Chemical preparation involves stopping the addition of chlorine for at least seven to ten days prior to draining to allow the residual chlorine to dissipate naturally. The water’s total residual chlorine level must be non-detectable, typically less than 0.1 milligrams per liter (mg/L), and the pH must be between 6.5 and 8.5. If time is limited, a chemical neutralizer like sodium thiosulfate can be added, though this requires careful testing as it can drastically affect the water’s pH. Saltwater pools present an additional challenge because the high salt content, often around 3,200 ppm, can damage soil and is harmful to plants and groundwater. This water must generally be discharged directly to the sanitary sewer system or desalinated/diluted prior to any ground discharge.
Essential Equipment and Draining Procedure
The physical process of removing the water requires a reliable submersible pump, which can be rented or purchased, and sufficient hose length to reach the approved discharge point. Before dropping the pump into the water, all electrical equipment must be turned off at the breaker, including the main pool pump, heater, and any automatic fill valves or timers. This prevents the equipment from running dry and incurring permanent damage once the water level drops below the skimmer.

The data:
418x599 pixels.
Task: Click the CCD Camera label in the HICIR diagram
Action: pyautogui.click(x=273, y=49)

...

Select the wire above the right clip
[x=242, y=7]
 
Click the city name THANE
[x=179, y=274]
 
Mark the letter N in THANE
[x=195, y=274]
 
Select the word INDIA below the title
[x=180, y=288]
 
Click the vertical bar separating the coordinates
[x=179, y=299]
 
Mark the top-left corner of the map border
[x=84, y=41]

Exercise tasks:
• 1. Summarize the pool-draining text in two sentences.
• 2. Rewrite the pool-draining text between "Essential Equipment and" and "below the skimmer.", inclusive, changing "submersible pump" to "sump pump".

Exercise solutions:
• 1. Before draining, chlorine must be stopped for seven to ten days until residual chlorine is non-detectable and the pH is between 6.5 and 8.5, and saltwater pool water generally has to go to the sanitary sewer or be desalinated or diluted before ground discharge. Draining requires a submersible pump and enough hose to reach the approved discharge point, and all pool electrical equipment must be turned off at the breaker first so it doesn't run dry and get damaged.

• 2.
Essential Equipment and Draining Procedure
The physical process of removing the water requires a reliable sump pump, which can be rented or purchased, and sufficient hose length to reach the approved discharge point. Before dropping the pump into the water, all electrical equipment must be turned off at the breaker, including the main pool pump, heater, and any automatic fill valves or timers. This prevents the equipment from running dry and incurring permanent damage once the water level drops below the skimmer.